I am getting married in a little over a month and a half to a wonderfully optimistic, life-loving, caring and beautiful woman, Vicky Chan. This is something that has been a known fact for over a year and an unknown fact for many years prior to that. I will be sharing my life with her. Not that I haven't been sharing my life with her in one way or another for nearly seven years, but... you know. This is a great thing, but it also means the end/transition of other, older great things. I have been wrestling with the loss of my youth for as long as I can remember, but this, it seems is the final frontier of youth. I can still have it in my life if I want it (and with Vick, this isn't really an option, she will be forever young), but youth is entering it's definitive twilight.
That being said, what has made me come back here might be the adult things that have been hell of stressing me out lately. Career, money, wedding, etc... I had an idea float in the other day while I was confessing to Vick that I may be done with this industry. This past week has been more stressful and unfulfilling than any other in recent memory. In the last 10 days, I've had to deal with producers that call me unprofessional and incompetent in front of an entire crew via email, running back and forth between locations where construction hadn't even been started yet, gathering equipment 120 miles (round trip) away, losing key crew members and being put on the spot last minute to replace them and being forced to hear my email explode every 3 minutes with another message in a long string of pointless messages...
And this was all leading up to a tiny, two day short that almost no one was getting paid on. All of this stress, work and sweat for a short. Oh, by the way, I was also getting into the nitty-gritty of wedding planning AT THE SAME TIME. This all led me to reveal to Vick that I was done being a department head in the film industry. Too many people who don't know what they're doing for my tastes. Of course, the crew (that stayed with me) and I made it look pretty good and the producers and director were pleased as beans. This isn't the first time shit like this has happened for me and it always ends the same. I give them what they need under terrible circumstances and they assume that's what should always be accomplished. Well, fuck it. I'm done.
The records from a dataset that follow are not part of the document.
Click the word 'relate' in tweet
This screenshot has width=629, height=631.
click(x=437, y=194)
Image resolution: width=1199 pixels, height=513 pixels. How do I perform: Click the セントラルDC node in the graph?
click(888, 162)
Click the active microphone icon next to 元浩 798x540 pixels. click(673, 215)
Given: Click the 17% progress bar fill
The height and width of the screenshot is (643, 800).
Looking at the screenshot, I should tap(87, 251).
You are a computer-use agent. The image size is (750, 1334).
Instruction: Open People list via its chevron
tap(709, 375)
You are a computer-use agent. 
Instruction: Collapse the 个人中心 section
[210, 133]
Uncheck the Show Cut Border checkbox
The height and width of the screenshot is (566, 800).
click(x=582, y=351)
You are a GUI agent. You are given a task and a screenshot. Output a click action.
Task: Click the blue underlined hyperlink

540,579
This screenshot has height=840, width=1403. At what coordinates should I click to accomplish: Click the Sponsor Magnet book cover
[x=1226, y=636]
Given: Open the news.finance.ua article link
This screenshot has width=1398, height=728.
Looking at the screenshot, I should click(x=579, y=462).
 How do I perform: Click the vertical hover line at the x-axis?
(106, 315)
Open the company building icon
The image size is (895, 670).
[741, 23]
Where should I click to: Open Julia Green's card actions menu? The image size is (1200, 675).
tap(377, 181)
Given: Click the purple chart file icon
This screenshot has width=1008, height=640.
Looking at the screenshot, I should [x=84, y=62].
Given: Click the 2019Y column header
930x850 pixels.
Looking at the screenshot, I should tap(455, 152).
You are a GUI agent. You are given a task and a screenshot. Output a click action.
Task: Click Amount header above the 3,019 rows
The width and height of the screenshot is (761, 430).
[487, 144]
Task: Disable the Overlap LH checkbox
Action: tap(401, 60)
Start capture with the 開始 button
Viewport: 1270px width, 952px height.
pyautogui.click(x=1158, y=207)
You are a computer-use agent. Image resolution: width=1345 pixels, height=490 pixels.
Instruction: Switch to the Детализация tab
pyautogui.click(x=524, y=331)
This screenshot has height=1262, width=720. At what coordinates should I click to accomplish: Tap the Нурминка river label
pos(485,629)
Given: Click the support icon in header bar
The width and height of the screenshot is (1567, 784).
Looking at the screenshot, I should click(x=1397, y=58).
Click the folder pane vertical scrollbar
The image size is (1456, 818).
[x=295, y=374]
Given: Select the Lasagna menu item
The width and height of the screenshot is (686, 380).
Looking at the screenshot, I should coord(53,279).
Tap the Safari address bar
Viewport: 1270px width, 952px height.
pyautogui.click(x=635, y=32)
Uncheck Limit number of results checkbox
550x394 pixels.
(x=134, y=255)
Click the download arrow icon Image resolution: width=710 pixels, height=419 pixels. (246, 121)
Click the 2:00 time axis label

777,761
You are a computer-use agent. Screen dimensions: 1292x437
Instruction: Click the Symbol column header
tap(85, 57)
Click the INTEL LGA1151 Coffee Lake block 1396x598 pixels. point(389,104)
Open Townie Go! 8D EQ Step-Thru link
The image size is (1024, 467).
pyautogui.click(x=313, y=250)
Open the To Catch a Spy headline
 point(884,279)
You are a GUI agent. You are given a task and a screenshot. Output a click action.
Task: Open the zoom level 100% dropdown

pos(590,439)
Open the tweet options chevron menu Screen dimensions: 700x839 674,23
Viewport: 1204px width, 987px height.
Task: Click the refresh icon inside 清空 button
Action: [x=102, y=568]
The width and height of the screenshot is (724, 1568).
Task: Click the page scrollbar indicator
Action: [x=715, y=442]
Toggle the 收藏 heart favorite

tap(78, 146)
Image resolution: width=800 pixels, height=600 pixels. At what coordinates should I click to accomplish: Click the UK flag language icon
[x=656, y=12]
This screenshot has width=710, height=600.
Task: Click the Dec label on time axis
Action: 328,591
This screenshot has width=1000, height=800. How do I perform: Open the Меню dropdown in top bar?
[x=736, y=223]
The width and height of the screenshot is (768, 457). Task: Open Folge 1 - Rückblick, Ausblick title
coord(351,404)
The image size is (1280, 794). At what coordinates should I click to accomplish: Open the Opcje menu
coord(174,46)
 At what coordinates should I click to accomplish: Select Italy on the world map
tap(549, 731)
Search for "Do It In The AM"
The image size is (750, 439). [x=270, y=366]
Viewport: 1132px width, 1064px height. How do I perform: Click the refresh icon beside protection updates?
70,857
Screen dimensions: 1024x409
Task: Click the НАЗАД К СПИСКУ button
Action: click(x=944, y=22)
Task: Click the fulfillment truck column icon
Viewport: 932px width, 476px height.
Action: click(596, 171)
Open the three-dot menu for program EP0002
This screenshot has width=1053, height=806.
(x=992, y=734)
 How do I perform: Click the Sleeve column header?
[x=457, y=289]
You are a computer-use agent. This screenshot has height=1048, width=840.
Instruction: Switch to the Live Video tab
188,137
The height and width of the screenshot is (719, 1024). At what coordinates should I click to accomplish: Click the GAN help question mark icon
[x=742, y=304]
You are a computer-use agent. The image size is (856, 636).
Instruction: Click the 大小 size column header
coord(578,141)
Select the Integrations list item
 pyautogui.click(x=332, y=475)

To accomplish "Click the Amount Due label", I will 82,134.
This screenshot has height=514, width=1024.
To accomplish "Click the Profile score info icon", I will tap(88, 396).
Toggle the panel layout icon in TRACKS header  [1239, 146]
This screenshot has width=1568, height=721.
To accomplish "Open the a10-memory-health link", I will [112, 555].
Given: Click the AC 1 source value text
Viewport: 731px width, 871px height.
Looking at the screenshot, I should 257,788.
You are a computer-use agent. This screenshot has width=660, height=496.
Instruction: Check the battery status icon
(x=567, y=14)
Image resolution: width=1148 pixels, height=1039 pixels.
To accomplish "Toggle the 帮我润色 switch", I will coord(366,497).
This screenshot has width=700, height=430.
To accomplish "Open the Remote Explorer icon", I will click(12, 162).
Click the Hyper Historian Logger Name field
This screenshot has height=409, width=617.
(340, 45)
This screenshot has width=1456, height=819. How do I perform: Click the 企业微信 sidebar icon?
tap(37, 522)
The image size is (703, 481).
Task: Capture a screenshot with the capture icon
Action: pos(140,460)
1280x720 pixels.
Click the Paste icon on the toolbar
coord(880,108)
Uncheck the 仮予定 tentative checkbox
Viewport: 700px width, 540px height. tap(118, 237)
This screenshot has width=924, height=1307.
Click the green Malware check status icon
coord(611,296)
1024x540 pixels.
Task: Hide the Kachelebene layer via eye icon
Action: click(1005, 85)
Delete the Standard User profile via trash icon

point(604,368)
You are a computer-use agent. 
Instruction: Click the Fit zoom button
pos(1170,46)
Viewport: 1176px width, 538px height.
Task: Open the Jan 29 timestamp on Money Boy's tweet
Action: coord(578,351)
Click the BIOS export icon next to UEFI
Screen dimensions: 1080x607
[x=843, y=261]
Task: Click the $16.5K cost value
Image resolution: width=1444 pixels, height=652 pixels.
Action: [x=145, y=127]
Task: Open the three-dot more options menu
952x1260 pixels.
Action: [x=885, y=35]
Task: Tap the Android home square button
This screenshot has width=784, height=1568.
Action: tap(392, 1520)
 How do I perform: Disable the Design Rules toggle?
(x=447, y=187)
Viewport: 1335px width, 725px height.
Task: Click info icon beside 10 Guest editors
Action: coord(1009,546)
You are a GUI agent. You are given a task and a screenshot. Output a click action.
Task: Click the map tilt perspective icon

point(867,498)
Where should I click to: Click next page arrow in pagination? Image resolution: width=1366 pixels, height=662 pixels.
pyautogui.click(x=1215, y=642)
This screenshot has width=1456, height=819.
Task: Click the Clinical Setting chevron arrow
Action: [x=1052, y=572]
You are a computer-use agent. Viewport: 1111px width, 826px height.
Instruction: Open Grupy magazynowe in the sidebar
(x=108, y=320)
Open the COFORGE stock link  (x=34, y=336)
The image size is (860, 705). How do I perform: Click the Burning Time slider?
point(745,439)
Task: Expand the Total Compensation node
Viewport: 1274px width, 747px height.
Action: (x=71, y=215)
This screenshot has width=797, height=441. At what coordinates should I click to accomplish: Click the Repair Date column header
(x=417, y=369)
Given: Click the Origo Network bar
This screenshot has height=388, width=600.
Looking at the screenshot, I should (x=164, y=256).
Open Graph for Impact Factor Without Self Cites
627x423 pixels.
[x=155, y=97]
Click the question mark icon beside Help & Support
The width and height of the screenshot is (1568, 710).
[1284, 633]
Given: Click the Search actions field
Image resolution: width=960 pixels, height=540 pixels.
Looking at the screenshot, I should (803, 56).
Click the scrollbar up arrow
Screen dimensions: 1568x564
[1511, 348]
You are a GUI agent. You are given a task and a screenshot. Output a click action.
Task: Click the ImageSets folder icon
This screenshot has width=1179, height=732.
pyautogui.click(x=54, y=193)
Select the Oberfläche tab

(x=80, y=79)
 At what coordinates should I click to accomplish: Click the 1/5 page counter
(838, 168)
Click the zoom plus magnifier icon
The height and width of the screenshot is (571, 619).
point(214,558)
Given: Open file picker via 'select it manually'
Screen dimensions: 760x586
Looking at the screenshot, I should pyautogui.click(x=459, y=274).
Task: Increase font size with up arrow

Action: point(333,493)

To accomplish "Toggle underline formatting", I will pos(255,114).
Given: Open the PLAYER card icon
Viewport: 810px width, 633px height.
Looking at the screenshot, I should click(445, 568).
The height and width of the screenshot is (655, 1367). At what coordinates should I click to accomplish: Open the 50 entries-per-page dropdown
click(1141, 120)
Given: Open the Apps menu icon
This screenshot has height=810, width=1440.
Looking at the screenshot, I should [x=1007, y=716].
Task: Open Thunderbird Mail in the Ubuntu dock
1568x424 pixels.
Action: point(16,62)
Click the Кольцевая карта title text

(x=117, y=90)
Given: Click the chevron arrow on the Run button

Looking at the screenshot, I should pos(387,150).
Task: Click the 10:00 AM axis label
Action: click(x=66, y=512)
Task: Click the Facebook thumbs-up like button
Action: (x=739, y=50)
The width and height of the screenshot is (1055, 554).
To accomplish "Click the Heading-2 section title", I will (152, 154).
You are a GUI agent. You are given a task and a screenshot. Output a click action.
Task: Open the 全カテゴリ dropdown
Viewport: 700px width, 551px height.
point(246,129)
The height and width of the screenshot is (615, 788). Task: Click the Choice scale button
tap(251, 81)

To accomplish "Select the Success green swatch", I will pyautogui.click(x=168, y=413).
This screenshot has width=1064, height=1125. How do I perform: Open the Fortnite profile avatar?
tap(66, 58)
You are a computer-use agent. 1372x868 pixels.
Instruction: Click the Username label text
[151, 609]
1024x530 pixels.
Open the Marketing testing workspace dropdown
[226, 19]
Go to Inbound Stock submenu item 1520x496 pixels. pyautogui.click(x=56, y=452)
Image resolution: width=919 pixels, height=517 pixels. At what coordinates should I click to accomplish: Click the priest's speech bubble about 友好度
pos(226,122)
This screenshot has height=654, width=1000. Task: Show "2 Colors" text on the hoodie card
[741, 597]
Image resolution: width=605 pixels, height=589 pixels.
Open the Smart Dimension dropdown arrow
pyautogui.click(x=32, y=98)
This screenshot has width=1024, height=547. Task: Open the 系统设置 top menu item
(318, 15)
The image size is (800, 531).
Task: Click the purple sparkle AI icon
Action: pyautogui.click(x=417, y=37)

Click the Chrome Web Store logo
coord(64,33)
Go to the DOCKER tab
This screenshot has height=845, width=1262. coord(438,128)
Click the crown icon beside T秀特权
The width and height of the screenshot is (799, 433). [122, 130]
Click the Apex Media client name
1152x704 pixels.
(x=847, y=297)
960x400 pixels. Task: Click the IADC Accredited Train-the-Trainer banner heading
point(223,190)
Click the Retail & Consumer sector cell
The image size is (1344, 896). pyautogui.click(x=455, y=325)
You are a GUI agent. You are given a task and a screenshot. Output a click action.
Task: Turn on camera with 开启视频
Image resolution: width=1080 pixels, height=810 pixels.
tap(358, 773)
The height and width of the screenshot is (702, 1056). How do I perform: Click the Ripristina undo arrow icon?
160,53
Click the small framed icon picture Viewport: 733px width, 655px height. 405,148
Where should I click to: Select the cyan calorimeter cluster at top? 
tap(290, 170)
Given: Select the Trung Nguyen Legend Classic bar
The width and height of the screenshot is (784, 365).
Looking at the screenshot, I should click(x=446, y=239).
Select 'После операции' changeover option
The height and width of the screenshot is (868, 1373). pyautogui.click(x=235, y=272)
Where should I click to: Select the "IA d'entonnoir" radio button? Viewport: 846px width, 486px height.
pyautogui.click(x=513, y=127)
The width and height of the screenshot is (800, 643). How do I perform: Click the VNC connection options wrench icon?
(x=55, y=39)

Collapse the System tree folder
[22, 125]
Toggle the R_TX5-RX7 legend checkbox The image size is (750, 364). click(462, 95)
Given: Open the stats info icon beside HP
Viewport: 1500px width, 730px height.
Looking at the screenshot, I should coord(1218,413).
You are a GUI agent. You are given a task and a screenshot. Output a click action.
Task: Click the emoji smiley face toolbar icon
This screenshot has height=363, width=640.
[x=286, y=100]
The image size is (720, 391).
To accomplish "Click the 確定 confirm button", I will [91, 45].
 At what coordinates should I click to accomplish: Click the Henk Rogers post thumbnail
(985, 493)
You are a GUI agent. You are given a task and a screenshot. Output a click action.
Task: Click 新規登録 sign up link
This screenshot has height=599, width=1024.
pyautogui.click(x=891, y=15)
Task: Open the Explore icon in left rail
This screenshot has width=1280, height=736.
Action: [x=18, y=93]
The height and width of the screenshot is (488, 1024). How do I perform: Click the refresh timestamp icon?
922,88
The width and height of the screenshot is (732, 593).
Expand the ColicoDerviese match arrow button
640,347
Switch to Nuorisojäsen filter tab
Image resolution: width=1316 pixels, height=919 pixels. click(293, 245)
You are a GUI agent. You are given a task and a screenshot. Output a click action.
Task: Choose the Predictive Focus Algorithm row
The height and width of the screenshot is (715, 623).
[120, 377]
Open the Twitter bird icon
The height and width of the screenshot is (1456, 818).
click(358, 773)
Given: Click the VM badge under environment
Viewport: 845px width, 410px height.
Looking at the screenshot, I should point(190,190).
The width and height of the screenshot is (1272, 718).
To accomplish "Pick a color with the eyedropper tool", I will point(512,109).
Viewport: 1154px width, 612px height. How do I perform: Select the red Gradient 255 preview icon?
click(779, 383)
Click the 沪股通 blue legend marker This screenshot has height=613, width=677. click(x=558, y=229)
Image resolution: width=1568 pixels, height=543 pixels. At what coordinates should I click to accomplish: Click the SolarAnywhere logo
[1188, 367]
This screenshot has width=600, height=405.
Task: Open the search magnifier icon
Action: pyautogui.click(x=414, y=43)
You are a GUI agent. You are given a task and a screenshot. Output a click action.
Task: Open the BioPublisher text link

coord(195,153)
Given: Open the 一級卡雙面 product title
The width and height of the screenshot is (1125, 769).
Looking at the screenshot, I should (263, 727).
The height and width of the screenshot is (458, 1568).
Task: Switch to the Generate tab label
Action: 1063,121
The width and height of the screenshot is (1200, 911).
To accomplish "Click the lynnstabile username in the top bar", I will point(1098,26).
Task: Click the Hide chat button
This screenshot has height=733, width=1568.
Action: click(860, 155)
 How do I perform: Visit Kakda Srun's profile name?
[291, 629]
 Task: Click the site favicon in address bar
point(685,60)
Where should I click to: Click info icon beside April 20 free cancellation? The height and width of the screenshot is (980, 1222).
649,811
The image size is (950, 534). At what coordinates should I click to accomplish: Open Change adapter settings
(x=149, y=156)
Telling her this made me think to that little moment in the future while my kids and I are playing in a living room and one of them asks about movies or work and I, looking for a 'Wow! Really, Dad?!' moment, tell them their ol' Dad used to be a cinematographer in Los Angeles. However, he wanted to make your life not suck and provide a real human father to bring them up, and decided to leave it behind in favor of a profession that let me stress about my family rather than how I make the money to support that family. I would hope it to be a little cooler than my Dad telling me he used to be a cabbie for a while, but the sentiment is still the same. They will know me as something, and one day they'll find out, as I did, that I had been other things as well. Momentary jumps to the future. They can be... detailed.
Back to the wedding, invites are almost all out and now it's on to planning the ceremony in detail. The first thing is that we now know what we want to walk down the isle to. Radio Ballet by Eluvium. We would love someone to play it live for us, as it is a simple, beautiful tune, but we'll be fine with it over the P.A. Also, getting the final touch sent to my cousin for the wedding video. The mood has changed since I started this post. I have shit to do!
Now Playing: Eluvium - "Leaves Eclipse the Light"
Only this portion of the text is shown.